You have a report on, you know, basically the history of assault weapons, and you wrote in the report that semiautomatic weapons have become an important moneymaker for the gun industry, selling these to civilians, and that this is compensating for declines in other forms of gun sales.
And I was very surprised to read that there were declines in other forms of gun sales. Where are the declines, and what's behind them?
DIAZ: There are a couple of factors that are driving the declines. One of them is there's a marked decline in hunting, which was the market for what I think probably most Americans, when they think about guns, they think of old-fashioned shotguns and hunting rifles, maybe their grandfather's gun.
There was a decline, there has been and continues to be a decline in hunting. Young people are much more interested in electronic games than going out and shooting. There have been changes in the law enforcement market. There are just other entertainment opportunities.
So the gun industry has really - even though every now and then their sales go up and down, they've actually been in a long-term decline. What they've done to rejuvenate their markets and to basically stay in business is emphasize designing and heavily marketing not just semiautomatic guns but military-derived semiautomatic guns.
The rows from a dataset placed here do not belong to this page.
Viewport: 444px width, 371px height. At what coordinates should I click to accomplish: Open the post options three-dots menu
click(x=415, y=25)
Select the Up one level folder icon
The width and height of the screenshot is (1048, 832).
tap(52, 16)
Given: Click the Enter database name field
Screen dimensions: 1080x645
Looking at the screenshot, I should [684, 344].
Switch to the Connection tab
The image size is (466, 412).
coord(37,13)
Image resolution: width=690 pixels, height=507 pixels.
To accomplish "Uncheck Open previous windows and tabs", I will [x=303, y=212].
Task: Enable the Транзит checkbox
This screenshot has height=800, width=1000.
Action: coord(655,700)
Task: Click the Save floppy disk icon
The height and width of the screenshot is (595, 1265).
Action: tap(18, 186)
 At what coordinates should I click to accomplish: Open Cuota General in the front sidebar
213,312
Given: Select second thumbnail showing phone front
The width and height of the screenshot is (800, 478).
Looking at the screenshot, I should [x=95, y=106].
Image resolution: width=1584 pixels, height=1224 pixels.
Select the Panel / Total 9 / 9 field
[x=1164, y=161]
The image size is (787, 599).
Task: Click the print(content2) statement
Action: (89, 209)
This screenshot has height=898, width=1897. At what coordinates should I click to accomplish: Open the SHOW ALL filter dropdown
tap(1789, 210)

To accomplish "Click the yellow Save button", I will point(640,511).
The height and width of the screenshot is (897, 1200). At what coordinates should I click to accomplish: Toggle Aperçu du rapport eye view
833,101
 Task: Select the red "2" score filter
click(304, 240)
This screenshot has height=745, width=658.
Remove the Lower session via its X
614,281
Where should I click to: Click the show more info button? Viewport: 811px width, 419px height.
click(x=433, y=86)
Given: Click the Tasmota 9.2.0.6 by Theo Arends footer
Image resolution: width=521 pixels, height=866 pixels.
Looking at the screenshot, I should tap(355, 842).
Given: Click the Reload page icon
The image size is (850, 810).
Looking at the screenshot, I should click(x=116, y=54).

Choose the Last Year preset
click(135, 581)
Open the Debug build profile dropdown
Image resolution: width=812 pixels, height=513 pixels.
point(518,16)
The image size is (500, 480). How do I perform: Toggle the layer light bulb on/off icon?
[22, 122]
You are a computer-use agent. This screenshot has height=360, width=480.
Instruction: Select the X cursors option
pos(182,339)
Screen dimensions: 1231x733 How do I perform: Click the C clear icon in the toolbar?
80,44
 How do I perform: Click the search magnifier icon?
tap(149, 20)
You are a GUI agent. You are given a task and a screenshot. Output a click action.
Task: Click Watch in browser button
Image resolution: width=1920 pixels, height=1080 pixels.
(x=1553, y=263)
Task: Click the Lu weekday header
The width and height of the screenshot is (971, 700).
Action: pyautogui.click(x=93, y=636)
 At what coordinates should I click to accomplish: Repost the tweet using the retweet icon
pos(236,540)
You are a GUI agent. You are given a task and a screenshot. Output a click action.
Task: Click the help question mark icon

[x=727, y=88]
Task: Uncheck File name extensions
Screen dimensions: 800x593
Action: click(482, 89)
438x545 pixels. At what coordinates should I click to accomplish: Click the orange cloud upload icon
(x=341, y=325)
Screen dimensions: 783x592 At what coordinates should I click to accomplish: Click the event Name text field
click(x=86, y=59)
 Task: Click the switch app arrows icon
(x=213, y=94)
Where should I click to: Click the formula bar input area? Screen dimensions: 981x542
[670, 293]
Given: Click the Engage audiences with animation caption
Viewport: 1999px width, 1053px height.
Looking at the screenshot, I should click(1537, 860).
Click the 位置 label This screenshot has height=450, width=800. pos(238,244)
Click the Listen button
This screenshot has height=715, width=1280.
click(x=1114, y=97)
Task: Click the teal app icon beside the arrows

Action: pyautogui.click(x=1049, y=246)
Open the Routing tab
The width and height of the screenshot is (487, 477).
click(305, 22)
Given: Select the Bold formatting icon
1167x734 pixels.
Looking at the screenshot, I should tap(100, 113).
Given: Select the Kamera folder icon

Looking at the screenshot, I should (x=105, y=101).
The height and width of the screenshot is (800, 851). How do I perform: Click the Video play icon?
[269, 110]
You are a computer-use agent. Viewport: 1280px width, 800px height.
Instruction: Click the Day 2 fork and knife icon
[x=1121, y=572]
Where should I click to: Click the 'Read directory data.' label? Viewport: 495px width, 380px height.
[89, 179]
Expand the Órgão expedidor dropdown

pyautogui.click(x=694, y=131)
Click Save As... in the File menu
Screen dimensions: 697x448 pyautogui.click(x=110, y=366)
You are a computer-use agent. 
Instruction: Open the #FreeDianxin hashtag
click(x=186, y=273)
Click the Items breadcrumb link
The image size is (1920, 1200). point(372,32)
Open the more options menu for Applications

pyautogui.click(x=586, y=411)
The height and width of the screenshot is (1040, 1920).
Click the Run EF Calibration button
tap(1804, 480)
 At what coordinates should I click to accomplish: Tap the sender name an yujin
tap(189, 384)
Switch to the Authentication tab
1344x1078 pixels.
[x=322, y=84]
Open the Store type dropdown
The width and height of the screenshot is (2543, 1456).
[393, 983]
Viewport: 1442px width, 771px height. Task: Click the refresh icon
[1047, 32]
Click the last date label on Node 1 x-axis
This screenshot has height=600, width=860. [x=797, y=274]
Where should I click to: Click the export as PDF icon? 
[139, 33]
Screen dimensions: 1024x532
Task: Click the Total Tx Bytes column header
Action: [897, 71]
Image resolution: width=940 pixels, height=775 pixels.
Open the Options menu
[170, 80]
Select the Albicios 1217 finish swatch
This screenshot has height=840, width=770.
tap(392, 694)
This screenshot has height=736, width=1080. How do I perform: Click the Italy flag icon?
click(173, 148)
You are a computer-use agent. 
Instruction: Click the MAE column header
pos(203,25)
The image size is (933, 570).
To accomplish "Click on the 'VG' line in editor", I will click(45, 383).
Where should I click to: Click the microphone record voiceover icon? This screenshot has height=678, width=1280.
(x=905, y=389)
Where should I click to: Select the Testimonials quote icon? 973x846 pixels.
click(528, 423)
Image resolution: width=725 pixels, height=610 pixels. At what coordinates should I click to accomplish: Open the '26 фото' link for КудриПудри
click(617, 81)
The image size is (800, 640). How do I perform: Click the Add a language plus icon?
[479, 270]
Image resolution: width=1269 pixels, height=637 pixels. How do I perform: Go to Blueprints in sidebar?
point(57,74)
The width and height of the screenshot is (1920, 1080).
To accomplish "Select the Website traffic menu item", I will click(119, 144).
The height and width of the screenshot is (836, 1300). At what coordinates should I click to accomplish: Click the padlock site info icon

So we're talking specifically about the semiautomatic assault rifles; semiautomatic pistols, which are capable of taking high-capacity magazines; and finally, and perhaps most shocking, at least to my mind, is that it is possible to buy a variety of 50-caliber anti-armor sniper rifles capable of penetrating an inch of steel at 1,000 yards.
What the gun industry has done is sort of appeal to the inner soldier, the insurrectionist feelings and high-tech desires to market these military-style guns. Now, they don't call them assault rifles. They have a couple of terms they use. They call them tactical rifles. They call them modern sporting rifles.
I personally don't care what you call them; they are basically assault rifles, and their purpose is to kill people.
GROSS: Is there any research on how these semiautomatic weapons are being used? I mean we know they've been used in massacres, but many more people buy them than become killers who go on these killing sprees. So are people using these as hunting rifles?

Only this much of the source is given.